• [Data shown]:
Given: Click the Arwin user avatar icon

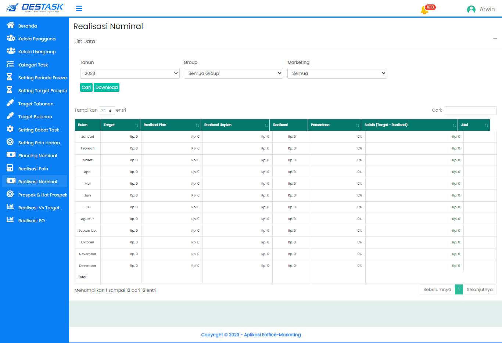Looking at the screenshot, I should (471, 9).
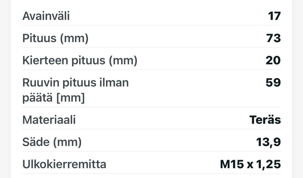Image resolution: width=303 pixels, height=178 pixels.
Task: Click 1,25 pitch in Ulkokierremitta row
Action: point(268,164)
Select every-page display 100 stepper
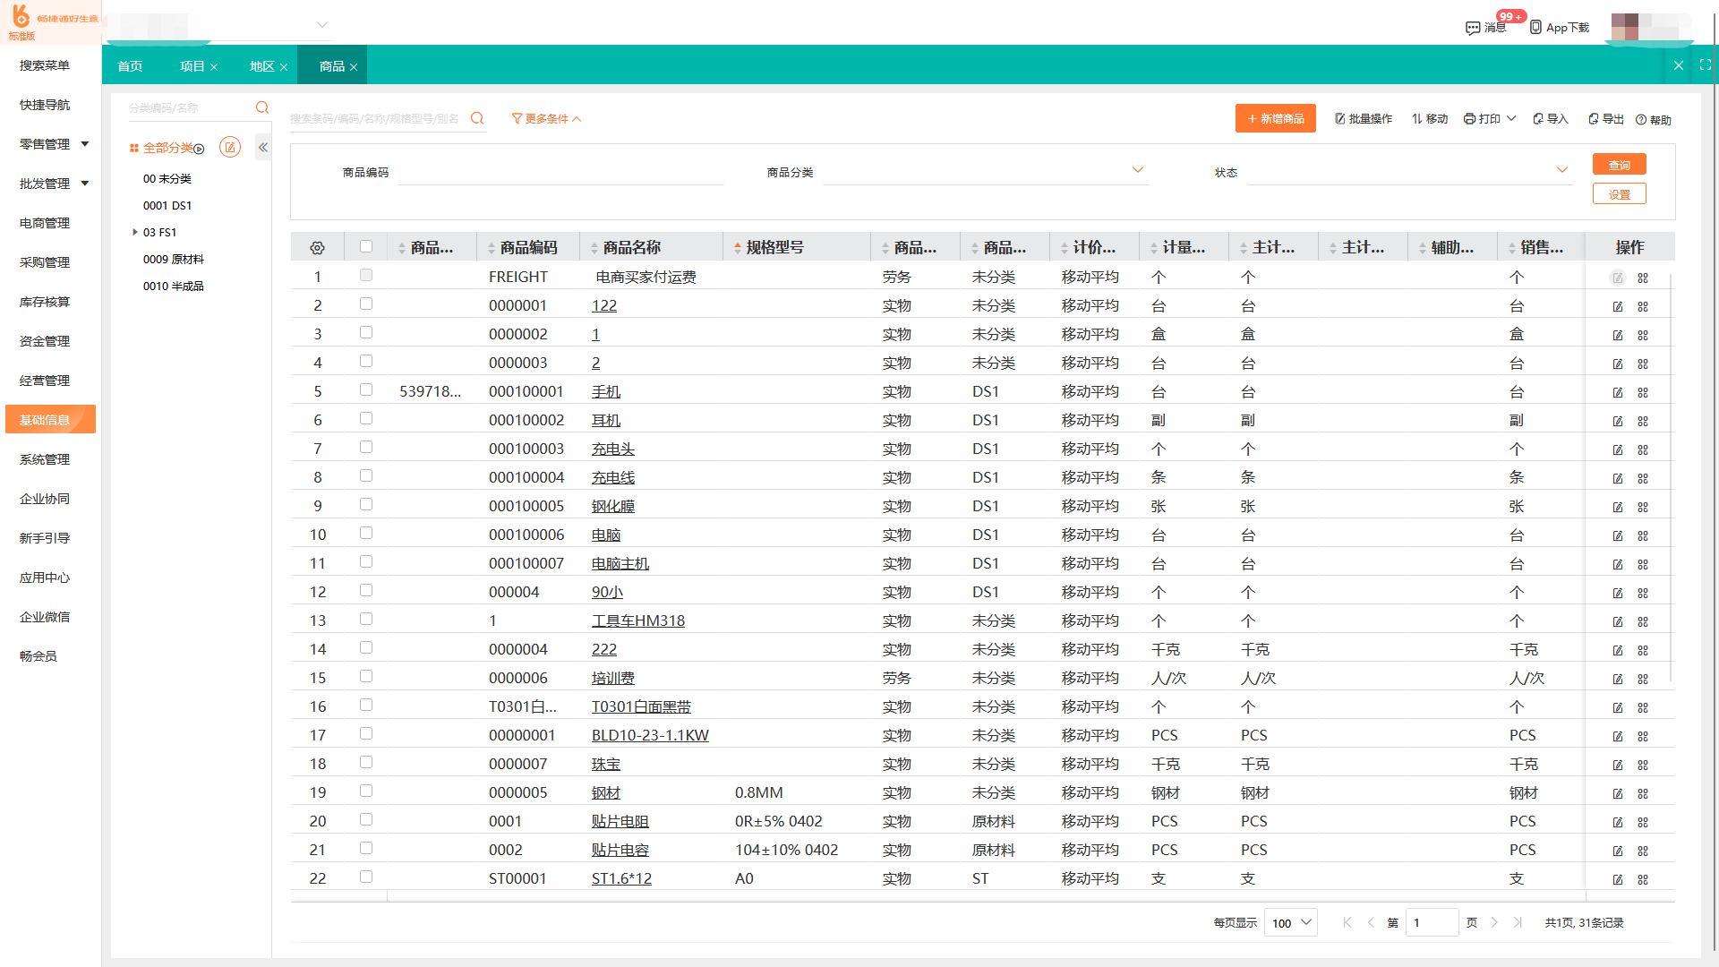 pyautogui.click(x=1288, y=922)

• [Requirement]:
Rewrite these lines with "avatar" replaced by "profile" and nothing else changed. Leave out the pictures.

• [Exercise response]:
Given: Click the Arwin user profile icon

Looking at the screenshot, I should (471, 9).
Image resolution: width=303 pixels, height=178 pixels.
Task: Click 1,25 pitch in Ulkokierremitta row
Action: point(268,164)
Select every-page display 100 stepper
 pyautogui.click(x=1288, y=922)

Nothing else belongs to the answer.